#### [LIST OF TASKS]
A. Decide whether each statement agrees with the portfolio update, answering yes or no and quoting the words that settle it: (i) the writer sold all of the Pandora shares at around 80DKK; (ii) the writer bought Barrick Gold shares in June; (iii) the writer bought May Gurney shares at 99p.
B. According to the portfolio update, what does the writer call the key to the portfolio?

#### [TEXT PROVIDED]
Thursday, 25 October 2012

Portfolio Update October 2012

Another update to talk my own book on my current personal positions and the why I hold them. I like to think of my portfolio as a way to outperform cash so Im looking for total returns and the key is capital preservation.

SBRY: I topped up some SBRY in June which was a great decision. Since then the stock as gone vertical up 60p to £3.50. Sainsburys is way ahead of Tesco in terms of store quality and home delivery and its outperforming both Tesco and Morrisons. It now looks fairly valued to me unless bid rumours start to resurface but Ill continue to collect my healthy dividend yield and reinvest.

Pandora A/S: I sold out of this completely a few months back around the 80DKK mark. Its since managed to trade a bit higher but I don’t think there is a lot of value left there since reliable female sources inform me the brand is very yesteryear.

RSA: This stock still just looks cheap to me as it’s a good franchise, internationally diversified and it throws off cash. Risks for this are obvious; it is a European financial in a mega low rate environment so could get blown around by further chatter regarding the glacial unfolding of the euro area collapse. It is also a global insurer so all kinds of catastrophes pose a risk to medium term underwriting results. Still enjoying collecting my dividends and reinvesting this one.

BBd/B: This stock has continued to language below $CAD  4 per share which is a shame. Hence I’m nursing a small loss here but this still looks like a solid industrial to me which actually makes things that people, companies and governments need.

ABX: I bought into Barrick Gold during July at $36 and $33 per share because it frankly looked very cheap for a mega cap miner albeit it one suffering from a lack of momentum in the gold price. Since then the stock has done well off the back of QE and I continue to like its exposure to gold as most of the mines are in locations which are not politically dangerous or difficult (mines in Nevada rather than South Africa).

FGP: I bought some FirstGroup shares the day after their bid on the west coast mainline was cancelled. I take the view that not winning that bid was a good thing as they had overpaid. Since then I’m nursing a small loss on these shares as FGP continues to languish. The issue is FirstGroup is a relatively weak company financially (it probably needs to raise capital) and managerially (the CFO is actually called “Tim O’Toole”!).  However FGP is also very cheap and suffocating under a weight of negative newsflow. Looks to me like it could easily pickup a bit from here with bad news priced in. But not my idea of long term fundamental holding.

MAYG: I bought shares in May Gurney after their profit warning in September as the stock looked cheap at 4x fwd P/E (it still does; 6x fwd P/E with a 5% yield) with low financial leverage and the bad news seemed well priced in. An intraday drop of >40% seemed like an overreaction to what was basically some poor management decisions. I bought into the shares at £1.32 and £1.20. I wish id been available to trade on the 12th September when these shares bottomed at 99p. Since then we had a favourable trading update for H1 (quelle surprise) and the stock has picked up. Again not my idea of long term fundamental holding but it looks good on a ‘special situations’ basis.

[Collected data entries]
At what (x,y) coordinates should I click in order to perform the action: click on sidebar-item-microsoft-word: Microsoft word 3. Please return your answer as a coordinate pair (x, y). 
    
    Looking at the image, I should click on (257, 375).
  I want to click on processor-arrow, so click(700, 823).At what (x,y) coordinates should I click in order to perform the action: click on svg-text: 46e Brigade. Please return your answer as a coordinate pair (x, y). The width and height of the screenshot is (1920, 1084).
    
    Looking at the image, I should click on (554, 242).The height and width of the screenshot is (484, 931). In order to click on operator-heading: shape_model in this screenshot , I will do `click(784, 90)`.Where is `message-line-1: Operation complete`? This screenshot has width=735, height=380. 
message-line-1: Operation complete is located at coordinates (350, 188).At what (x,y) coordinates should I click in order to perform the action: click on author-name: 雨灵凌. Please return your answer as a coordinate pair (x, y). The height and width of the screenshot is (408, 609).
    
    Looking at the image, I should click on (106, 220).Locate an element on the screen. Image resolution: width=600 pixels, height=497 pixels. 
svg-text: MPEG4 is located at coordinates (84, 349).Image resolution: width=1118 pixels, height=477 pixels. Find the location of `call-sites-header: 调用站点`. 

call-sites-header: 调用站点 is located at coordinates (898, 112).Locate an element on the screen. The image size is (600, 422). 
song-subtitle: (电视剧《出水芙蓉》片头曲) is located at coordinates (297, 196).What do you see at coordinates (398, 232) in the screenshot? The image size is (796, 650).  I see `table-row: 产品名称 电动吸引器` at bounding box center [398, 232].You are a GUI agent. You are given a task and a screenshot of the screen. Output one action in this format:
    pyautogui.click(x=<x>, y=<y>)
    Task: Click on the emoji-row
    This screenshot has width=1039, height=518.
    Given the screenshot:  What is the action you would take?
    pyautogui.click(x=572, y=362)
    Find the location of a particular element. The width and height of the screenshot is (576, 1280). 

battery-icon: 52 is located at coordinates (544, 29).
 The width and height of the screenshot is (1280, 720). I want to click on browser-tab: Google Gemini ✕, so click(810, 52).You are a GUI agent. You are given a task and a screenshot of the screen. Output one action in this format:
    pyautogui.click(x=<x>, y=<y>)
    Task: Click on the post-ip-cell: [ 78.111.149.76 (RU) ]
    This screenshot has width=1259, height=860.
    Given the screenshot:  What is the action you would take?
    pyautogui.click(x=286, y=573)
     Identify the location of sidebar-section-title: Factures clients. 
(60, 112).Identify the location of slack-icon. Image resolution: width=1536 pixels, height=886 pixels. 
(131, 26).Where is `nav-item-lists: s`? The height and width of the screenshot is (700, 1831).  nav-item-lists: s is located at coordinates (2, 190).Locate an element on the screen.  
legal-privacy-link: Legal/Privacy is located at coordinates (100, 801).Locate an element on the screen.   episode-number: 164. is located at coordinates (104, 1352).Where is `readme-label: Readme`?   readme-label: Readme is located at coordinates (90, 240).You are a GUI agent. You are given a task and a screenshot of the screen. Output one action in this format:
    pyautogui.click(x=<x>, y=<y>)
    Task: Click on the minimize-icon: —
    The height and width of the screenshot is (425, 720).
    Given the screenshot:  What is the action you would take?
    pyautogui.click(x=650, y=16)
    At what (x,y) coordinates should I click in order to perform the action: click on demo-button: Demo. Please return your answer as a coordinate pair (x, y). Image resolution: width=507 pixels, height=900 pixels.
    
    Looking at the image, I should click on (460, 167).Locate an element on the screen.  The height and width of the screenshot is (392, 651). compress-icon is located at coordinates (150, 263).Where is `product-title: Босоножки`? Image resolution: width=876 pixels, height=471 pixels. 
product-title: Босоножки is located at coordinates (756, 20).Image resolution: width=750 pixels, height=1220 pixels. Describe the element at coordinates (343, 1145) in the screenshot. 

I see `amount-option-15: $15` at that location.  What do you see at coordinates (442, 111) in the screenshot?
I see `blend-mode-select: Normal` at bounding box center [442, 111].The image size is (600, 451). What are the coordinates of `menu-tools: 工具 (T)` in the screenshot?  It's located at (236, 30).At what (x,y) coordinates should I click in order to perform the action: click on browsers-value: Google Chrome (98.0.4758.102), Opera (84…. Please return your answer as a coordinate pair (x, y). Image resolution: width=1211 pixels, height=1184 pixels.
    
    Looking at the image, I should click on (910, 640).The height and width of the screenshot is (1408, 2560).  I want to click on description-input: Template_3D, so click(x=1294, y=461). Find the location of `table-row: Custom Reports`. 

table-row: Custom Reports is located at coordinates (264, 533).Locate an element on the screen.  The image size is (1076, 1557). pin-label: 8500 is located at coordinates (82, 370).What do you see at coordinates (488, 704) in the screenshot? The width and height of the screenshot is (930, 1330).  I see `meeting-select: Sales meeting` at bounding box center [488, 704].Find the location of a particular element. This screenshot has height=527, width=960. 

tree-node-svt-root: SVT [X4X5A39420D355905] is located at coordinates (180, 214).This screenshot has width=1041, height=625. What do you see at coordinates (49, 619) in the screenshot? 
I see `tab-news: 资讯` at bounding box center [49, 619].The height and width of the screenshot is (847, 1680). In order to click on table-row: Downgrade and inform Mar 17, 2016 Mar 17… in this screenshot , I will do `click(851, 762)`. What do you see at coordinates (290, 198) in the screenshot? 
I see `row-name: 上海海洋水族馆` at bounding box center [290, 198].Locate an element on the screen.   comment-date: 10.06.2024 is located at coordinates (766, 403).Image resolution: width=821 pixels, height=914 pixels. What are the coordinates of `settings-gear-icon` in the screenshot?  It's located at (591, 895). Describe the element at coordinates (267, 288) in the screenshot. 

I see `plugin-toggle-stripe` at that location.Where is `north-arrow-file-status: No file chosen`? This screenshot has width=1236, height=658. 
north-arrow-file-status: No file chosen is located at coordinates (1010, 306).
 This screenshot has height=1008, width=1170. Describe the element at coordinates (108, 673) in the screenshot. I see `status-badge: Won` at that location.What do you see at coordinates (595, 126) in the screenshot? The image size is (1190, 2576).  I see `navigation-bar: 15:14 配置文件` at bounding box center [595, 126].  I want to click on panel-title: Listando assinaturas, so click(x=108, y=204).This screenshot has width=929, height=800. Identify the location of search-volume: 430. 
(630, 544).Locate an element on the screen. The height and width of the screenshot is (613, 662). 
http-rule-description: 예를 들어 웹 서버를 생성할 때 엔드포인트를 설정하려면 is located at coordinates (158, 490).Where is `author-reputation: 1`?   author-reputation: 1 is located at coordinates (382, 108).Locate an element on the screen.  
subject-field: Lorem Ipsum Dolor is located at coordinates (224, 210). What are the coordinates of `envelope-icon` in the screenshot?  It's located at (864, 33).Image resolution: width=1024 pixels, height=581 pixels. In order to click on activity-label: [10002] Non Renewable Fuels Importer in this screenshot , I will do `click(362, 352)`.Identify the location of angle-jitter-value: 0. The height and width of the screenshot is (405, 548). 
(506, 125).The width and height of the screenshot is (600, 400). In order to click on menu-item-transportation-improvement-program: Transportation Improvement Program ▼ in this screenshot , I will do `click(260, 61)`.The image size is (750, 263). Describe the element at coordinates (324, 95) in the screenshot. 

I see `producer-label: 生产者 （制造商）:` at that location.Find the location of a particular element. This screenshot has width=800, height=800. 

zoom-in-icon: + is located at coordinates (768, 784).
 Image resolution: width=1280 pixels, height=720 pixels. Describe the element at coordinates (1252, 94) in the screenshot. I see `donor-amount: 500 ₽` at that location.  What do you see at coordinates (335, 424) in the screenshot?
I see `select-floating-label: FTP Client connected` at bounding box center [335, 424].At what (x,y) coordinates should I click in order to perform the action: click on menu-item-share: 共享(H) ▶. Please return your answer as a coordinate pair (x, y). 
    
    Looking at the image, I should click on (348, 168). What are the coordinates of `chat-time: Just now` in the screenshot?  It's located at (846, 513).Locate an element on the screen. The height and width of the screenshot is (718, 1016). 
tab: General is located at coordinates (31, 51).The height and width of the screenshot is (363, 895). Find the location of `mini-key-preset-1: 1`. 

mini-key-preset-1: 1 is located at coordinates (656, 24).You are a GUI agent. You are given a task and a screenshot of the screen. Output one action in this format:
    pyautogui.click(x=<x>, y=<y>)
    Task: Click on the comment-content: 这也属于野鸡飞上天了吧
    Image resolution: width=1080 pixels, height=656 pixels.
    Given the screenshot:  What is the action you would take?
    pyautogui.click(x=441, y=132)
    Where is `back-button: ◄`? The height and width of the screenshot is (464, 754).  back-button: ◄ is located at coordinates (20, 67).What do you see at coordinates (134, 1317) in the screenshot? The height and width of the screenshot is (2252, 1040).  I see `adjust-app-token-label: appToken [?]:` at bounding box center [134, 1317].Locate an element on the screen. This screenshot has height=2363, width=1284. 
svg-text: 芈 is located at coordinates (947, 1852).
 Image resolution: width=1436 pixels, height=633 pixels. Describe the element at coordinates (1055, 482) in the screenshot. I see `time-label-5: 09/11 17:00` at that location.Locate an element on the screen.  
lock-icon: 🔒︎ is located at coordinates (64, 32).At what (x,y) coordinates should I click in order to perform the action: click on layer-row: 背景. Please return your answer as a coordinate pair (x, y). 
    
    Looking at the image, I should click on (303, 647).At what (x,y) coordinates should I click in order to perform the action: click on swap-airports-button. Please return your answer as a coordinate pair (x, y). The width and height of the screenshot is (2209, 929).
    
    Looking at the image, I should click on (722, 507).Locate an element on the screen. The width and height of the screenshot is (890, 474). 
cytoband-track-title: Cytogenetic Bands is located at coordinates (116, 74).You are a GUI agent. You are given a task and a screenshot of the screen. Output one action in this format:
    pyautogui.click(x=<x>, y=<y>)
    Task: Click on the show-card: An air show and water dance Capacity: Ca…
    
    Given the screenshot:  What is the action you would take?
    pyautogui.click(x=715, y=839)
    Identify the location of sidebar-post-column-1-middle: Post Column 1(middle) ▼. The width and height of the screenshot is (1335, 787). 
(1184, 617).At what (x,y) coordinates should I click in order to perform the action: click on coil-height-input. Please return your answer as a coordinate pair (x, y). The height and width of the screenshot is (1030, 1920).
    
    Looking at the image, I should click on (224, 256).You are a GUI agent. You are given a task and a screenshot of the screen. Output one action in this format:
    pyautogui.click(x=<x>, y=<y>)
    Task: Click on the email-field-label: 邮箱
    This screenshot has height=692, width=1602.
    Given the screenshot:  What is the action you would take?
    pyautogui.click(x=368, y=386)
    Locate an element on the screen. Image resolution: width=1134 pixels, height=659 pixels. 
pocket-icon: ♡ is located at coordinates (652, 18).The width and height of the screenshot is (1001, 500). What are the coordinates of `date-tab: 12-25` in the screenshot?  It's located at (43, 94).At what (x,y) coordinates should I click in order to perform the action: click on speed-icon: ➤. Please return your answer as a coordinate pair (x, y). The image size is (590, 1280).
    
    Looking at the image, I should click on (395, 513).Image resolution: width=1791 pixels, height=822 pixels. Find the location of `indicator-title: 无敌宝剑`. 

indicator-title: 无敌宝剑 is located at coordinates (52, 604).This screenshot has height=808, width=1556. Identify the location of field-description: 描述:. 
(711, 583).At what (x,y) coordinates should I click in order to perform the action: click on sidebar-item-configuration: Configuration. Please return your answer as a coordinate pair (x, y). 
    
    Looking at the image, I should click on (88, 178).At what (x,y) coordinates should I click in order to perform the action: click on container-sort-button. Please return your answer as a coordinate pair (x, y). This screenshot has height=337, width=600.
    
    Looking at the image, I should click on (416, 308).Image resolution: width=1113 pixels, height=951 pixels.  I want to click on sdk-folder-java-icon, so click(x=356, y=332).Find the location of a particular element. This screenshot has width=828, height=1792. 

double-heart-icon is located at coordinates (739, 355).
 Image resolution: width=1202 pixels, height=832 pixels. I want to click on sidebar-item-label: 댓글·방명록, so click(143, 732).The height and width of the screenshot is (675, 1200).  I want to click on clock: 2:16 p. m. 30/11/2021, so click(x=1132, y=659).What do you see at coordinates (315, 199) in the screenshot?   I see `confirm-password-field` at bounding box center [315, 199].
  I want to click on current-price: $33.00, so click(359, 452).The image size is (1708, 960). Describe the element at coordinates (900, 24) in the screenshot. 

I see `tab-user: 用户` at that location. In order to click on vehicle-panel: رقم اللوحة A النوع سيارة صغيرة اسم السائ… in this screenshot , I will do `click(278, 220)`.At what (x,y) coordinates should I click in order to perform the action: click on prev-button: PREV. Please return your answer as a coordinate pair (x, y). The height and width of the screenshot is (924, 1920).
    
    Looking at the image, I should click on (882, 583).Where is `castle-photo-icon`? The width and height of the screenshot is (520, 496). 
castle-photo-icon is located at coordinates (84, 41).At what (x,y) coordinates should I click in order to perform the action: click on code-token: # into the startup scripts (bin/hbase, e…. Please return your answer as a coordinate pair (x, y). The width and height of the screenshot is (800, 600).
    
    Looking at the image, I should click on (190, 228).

#### [YOUR RESPONSES]
A.
(i) Yes: "I sold out of this completely a few months back around the 80DKK mark."
(ii) No: "I bought into Barrick Gold during July at $36 and $33 per share"
(iii) No: "I bought into the shares at £1.32 and £1.20."

B. Capital preservation.